CMF is fundamental to CICS management, providing the raw performance data that underpins all CICS operational insights. Its primary output, SMF type 110 records, makes it a vital contributor to the broader z/OS performance monitoring framework, where JCL is often used to execute batch jobs that process these records. The data collected by CMF is frequently consumed and visualized by third-party performance monitors like OMEGAMON for CICS or CA SYSVIEW, which provide real-time and historical analysis capabilities.

Best Practices:
  • Selective Monitoring: Configure CMF to collect only the necessary data using SIT parameters (e.g., MN=ON, MNPER=ON, MNRES=ON, MNCLASS) to minimize overhead while still gathering sufficient information for analysis.

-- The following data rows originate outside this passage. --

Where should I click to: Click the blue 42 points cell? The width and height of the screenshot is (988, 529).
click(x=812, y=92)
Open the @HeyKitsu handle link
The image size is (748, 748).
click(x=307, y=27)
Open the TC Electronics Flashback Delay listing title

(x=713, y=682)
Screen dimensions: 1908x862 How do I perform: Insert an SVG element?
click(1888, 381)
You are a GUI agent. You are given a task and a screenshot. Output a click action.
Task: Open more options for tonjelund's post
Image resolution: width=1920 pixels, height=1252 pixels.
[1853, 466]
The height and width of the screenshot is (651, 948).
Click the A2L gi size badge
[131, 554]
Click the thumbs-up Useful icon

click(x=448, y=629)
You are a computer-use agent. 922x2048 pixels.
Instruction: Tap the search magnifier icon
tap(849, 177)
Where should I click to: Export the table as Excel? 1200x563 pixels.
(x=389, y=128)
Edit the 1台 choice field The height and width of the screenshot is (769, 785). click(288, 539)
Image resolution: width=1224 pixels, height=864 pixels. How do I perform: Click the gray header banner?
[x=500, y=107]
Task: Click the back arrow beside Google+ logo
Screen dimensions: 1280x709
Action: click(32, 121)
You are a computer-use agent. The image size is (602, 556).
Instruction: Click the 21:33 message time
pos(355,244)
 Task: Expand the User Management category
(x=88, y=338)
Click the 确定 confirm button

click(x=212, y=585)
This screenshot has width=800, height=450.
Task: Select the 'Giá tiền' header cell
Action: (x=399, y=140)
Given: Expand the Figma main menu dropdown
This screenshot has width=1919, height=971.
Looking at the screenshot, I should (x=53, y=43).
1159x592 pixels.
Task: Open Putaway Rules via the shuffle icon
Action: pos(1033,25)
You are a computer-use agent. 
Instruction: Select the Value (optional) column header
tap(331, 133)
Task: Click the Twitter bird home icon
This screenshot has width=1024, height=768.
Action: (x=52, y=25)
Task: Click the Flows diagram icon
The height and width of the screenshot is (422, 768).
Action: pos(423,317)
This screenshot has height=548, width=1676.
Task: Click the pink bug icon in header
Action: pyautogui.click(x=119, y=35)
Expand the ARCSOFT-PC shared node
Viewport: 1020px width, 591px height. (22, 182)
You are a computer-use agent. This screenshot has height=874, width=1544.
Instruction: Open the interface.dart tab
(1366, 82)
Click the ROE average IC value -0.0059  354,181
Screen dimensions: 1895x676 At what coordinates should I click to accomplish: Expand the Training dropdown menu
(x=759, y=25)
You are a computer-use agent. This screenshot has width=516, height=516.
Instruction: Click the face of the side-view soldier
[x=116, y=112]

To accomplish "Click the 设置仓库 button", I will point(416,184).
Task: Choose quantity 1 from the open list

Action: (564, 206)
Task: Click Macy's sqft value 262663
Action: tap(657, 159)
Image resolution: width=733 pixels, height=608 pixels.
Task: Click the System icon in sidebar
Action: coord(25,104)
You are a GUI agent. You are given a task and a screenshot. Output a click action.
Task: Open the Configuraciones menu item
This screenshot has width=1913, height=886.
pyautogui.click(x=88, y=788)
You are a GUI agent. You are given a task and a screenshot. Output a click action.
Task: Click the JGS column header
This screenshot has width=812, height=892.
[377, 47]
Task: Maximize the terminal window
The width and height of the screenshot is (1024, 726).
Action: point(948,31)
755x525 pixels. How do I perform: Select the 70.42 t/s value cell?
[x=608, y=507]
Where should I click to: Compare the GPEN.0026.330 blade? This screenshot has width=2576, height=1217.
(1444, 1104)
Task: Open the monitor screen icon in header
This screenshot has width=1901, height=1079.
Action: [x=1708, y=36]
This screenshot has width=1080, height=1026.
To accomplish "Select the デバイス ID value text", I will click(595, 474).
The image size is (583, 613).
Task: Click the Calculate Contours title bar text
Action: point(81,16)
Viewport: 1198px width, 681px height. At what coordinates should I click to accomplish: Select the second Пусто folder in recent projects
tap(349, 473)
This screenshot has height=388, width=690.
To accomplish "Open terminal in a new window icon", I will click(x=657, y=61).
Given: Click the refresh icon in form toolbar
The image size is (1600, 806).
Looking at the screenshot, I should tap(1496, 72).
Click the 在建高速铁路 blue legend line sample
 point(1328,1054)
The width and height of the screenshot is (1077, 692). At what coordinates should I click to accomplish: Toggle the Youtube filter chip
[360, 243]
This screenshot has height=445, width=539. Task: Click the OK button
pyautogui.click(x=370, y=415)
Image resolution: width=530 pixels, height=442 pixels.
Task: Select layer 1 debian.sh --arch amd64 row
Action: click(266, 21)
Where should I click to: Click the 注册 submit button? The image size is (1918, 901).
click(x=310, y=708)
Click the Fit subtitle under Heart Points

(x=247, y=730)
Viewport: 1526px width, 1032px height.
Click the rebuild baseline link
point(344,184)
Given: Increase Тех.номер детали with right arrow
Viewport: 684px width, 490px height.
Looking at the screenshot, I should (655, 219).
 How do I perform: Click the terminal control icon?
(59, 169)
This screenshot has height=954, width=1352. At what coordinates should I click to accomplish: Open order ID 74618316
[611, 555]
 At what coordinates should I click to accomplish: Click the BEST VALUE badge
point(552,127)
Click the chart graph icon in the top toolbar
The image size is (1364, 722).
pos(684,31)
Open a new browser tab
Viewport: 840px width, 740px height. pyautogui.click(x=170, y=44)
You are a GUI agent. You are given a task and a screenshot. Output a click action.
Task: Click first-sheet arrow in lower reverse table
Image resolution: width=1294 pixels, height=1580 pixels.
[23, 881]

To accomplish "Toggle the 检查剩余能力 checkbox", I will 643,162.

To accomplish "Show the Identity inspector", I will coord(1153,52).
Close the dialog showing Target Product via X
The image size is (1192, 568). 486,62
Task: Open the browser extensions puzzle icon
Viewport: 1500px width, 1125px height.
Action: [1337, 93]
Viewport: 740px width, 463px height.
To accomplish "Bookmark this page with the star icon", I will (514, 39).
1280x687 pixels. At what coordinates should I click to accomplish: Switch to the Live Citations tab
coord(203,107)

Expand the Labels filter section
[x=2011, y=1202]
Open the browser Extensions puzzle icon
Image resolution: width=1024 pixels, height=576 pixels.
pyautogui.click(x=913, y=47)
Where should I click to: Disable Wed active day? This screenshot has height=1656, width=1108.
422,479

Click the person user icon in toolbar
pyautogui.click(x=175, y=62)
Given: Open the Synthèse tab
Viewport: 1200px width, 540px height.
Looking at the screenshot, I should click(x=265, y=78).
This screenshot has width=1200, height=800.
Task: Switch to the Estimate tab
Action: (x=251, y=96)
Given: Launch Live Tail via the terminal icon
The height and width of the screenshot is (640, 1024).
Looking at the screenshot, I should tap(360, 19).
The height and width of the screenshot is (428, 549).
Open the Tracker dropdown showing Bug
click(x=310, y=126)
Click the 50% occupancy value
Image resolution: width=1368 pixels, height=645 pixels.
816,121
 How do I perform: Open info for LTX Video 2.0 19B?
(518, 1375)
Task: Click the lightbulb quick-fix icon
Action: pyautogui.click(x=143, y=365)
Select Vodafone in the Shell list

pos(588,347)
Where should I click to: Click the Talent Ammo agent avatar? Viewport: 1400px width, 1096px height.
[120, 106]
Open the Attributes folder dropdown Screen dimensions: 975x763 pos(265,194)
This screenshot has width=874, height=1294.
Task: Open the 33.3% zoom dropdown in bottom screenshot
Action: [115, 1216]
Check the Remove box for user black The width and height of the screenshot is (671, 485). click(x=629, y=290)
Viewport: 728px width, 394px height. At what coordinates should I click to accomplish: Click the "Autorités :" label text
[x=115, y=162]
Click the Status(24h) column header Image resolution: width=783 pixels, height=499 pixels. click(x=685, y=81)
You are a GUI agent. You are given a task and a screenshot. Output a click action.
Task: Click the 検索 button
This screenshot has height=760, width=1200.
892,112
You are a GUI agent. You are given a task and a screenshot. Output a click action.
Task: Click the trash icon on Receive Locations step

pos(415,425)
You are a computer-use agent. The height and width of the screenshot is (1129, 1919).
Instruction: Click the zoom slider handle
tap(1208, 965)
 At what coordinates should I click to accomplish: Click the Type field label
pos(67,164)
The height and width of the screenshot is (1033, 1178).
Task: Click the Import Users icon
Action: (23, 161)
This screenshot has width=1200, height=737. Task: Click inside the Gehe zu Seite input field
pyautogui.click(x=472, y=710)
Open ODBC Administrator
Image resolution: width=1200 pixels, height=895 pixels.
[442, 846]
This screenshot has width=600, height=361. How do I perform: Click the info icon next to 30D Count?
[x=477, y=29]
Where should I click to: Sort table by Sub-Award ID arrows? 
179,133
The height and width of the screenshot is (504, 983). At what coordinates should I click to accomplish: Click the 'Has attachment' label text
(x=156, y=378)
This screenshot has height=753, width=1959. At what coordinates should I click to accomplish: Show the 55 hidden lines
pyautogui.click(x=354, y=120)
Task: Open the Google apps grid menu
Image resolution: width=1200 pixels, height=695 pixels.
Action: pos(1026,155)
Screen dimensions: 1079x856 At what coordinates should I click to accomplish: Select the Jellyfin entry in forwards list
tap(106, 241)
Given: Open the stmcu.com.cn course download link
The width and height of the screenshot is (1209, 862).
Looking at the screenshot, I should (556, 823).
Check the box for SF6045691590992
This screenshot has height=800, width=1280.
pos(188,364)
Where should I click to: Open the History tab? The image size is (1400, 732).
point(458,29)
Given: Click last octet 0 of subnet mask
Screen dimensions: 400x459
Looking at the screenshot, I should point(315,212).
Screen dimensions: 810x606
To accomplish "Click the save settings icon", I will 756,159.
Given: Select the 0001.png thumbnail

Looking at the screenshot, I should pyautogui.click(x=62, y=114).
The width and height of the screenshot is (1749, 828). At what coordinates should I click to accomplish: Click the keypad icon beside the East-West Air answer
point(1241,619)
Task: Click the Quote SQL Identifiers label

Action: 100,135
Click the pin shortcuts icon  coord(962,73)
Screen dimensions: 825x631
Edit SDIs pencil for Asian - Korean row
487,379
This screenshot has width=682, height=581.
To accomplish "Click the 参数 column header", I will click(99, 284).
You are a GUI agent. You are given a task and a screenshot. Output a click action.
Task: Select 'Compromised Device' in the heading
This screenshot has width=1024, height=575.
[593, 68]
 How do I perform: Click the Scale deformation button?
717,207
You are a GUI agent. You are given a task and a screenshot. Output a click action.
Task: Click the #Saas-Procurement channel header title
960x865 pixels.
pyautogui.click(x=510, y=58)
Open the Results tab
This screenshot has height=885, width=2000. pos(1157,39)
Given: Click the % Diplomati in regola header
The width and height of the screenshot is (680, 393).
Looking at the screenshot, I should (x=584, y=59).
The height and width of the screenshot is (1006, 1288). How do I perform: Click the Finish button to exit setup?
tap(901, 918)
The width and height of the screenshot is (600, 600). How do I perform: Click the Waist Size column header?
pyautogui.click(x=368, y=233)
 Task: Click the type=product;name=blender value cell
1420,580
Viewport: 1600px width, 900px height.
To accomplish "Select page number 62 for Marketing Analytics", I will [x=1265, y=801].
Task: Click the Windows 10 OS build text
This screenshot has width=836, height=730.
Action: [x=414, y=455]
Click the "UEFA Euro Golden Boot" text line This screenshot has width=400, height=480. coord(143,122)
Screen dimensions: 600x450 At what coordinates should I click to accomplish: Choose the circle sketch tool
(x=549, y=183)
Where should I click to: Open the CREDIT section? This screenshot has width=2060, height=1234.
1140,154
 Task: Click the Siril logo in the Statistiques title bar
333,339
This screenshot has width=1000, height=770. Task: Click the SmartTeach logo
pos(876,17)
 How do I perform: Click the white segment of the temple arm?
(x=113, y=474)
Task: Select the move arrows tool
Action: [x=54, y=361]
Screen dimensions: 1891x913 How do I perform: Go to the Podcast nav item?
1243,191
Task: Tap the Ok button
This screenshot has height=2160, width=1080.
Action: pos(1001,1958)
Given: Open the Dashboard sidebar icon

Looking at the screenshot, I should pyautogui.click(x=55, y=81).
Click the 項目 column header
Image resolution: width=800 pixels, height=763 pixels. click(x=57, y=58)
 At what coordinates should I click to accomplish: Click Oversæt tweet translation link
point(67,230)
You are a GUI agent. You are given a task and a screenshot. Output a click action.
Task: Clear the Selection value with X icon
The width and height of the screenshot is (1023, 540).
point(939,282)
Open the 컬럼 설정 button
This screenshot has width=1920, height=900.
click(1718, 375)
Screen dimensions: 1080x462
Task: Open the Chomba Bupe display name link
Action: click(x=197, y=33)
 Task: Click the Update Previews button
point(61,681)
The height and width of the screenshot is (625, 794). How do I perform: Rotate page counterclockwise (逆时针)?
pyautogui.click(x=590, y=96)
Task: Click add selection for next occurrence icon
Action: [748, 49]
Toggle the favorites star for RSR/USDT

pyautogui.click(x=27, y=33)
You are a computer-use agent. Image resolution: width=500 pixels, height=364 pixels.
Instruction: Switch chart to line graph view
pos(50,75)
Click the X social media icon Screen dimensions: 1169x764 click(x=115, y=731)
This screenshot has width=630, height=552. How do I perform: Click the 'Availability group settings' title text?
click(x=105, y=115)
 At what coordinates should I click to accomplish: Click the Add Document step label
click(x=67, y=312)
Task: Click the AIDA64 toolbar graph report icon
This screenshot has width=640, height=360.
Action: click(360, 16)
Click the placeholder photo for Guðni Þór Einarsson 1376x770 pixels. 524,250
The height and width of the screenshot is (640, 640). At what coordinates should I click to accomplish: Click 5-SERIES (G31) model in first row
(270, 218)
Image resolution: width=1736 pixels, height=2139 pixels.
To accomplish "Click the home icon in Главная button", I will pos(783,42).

  • Regular SMF Offloading: Ensure that SMF data sets are regularly offloaded and processed to prevent data loss, maintain data integrity, and enable timely performance analysis.
  • Establish Baselines: Create performance baselines for critical CICS transactions and regions using CMF data to quickly identify deviations, performance degradations, or abnormal behavior.
  • Automated Analysis Tools: Leverage automated tools or custom programs to parse, analyze, and report on CMF data, generating alerts for performance thresholds or anomalies.
  • Security and Access Control: Restrict access to CMF configuration parameters and collected data to authorized personnel to prevent unauthorized changes and protect sensitive performance information.